The majority of the adverse encounters observed during Salagen treatment were a result of exaggerated parasympathetic stimulation. These types of adverse encounters were dose-dependent and generally mild and self-limited. Nevertheless , severe undesirable experiences may occasionally take place and therefore cautious monitoring from the patient can be recommended.

In controlled scientific trials the next adverse reactions had been observed:

Inside each regularity grouping, unwanted effects are presented to be able of lowering seriousness.

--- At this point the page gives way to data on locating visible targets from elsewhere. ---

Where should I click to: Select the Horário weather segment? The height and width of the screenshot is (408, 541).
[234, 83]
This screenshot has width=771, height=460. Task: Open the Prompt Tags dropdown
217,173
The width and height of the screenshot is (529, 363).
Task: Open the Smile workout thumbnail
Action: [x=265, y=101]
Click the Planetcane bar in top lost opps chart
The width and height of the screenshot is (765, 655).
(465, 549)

Very common (≥ 1/10); common (≥ 1/100, < 1/10); uncommon (≥ 1/1, 1000, < 1/100); rare (≥ 1/10, 1000, < 1/1, 000); unusual (< 1/10, 000), unfamiliar (cannot end up being estimated in the available data).

Nervous program disorders

Very common: headaches

Common: fatigue

Eyesight disorders

Common: lacrimation; blurred eyesight; abnormal eyesight; conjunctivitis; eyesight pain

Cardiac disorders

Common: flushing (vasodilatation); hypertension; heart palpitations

Respiratory system, thoracic and mediastinal disorders

Common: rhinitis

Gastrointestinal disorders

Common: dyspepsia; diarrhoea; abdominal discomfort; nausea, throwing up; constipation, improved salivation

Unusual: flatulence

Skin and subcutaneous tissues disorders

Very common: perspiration

Common: allergy symptoms, including allergy, pruritus

Renal and urinary disorders

Common: increased urinary frequency

Unusual: urinary emergency

General disorders and administration site conditions

Very common: flu syndrome

Common: asthenia, chills

There is no indicator of a difference between old and more youthful patients getting Salagen in relation to reporting undesirable experiences, aside from dizziness, that was reported a lot more often simply by patients old over sixty-five years.

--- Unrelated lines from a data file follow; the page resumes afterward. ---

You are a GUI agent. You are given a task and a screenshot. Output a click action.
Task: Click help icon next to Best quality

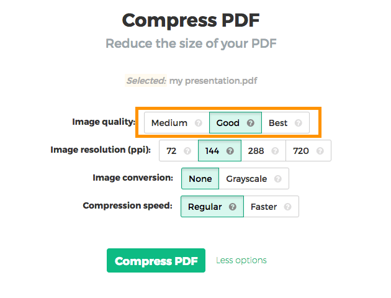[299, 123]
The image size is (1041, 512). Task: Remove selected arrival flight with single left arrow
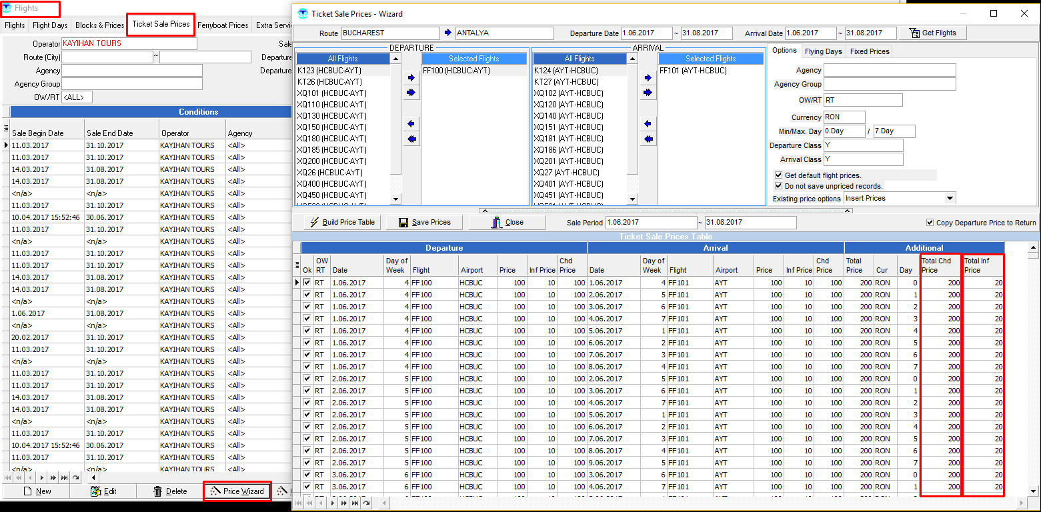647,124
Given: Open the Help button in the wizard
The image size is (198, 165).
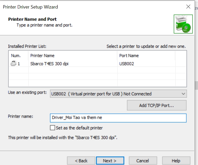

The next adverse effects, that are due to the inbuilt pharmacological properties of pilocarpine, have been released in the medical books: respiratory stress, gastro-intestinal spasm, atrioventricular prevent, tachycardia, bradycardia, cardiac arrhythmia, hypotension, surprise, tremors, and mental position changes which includes memory reduction, hallucinations, lability of impact, confusion, turmoil.

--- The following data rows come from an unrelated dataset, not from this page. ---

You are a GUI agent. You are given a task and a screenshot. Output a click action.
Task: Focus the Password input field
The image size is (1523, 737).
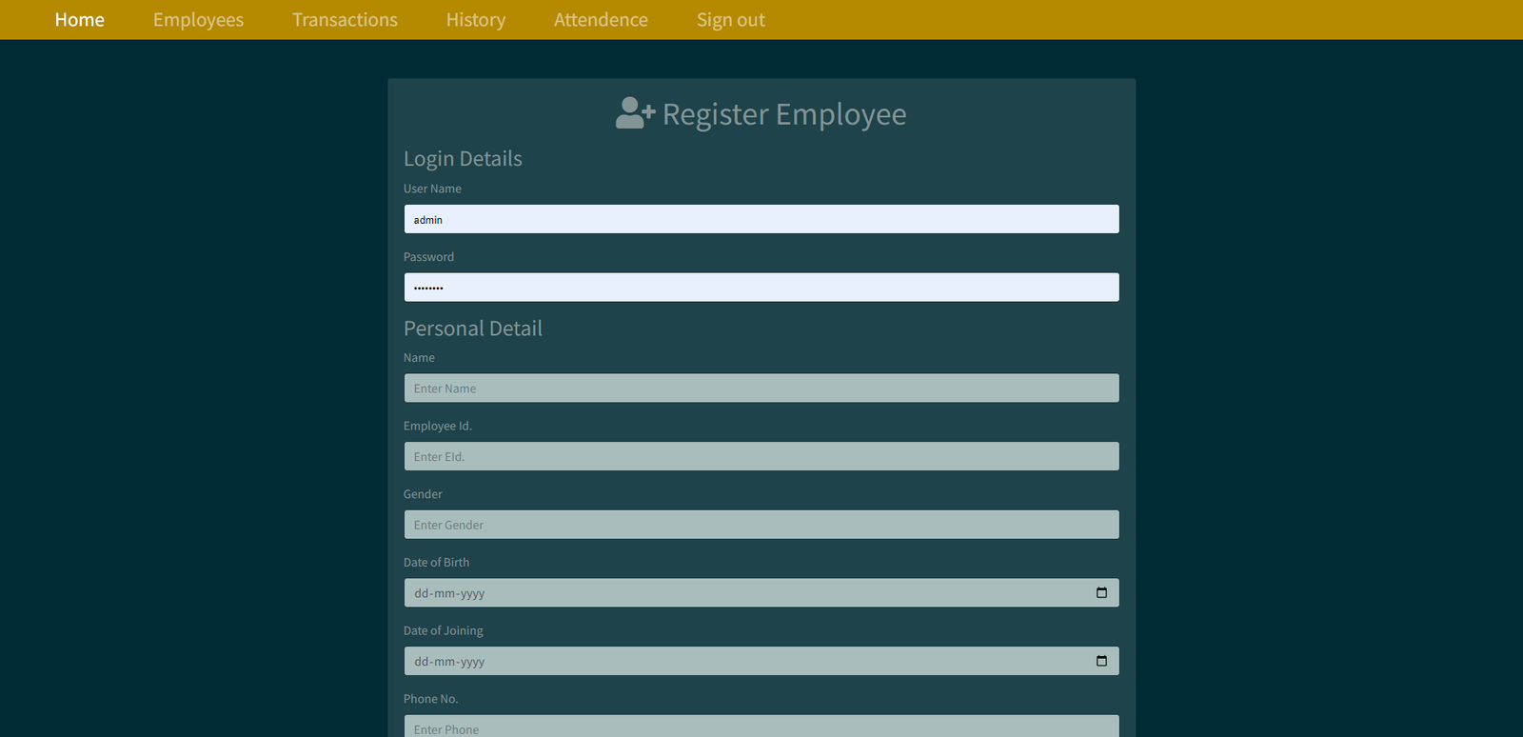(761, 288)
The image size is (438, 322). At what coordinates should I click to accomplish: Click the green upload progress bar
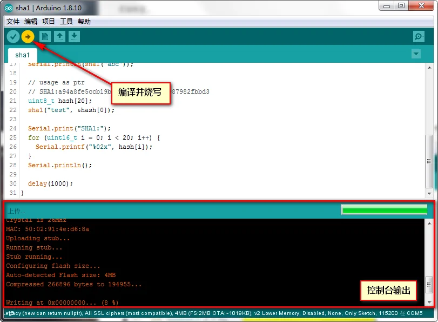385,210
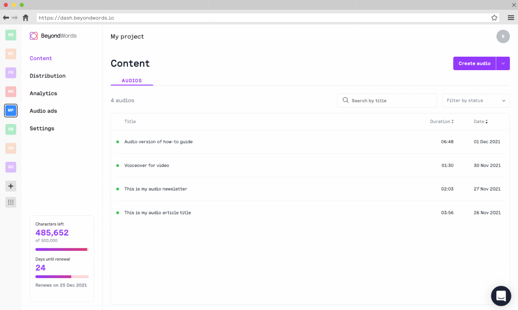The height and width of the screenshot is (310, 518).
Task: Sort audios by Duration column
Action: (x=442, y=122)
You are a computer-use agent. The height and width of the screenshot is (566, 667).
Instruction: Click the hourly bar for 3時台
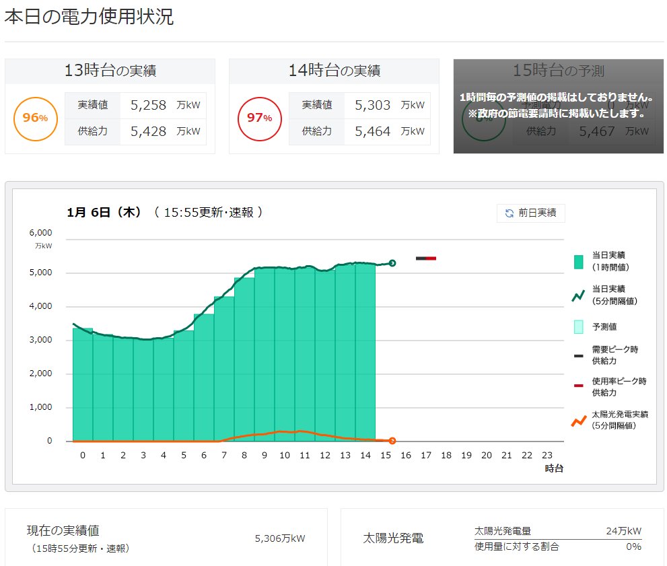(x=143, y=390)
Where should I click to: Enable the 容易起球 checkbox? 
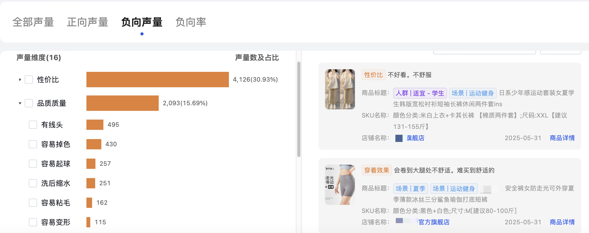coord(33,164)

Confirming of thought adverse reactions

Reporting thought adverse reactions after authorisation from the medicinal method important. This allows continuing monitoring from the benefit/risk stability of the therapeutic product. Health care professionals are asked to report any kind of suspected side effects via the Yellow-colored Card Plan at: www.mhra.gov.uk/yellowcard.

Overdose may lead to a 'cholinergic crisis' characterised simply by both muscarinic and nicotinic effects.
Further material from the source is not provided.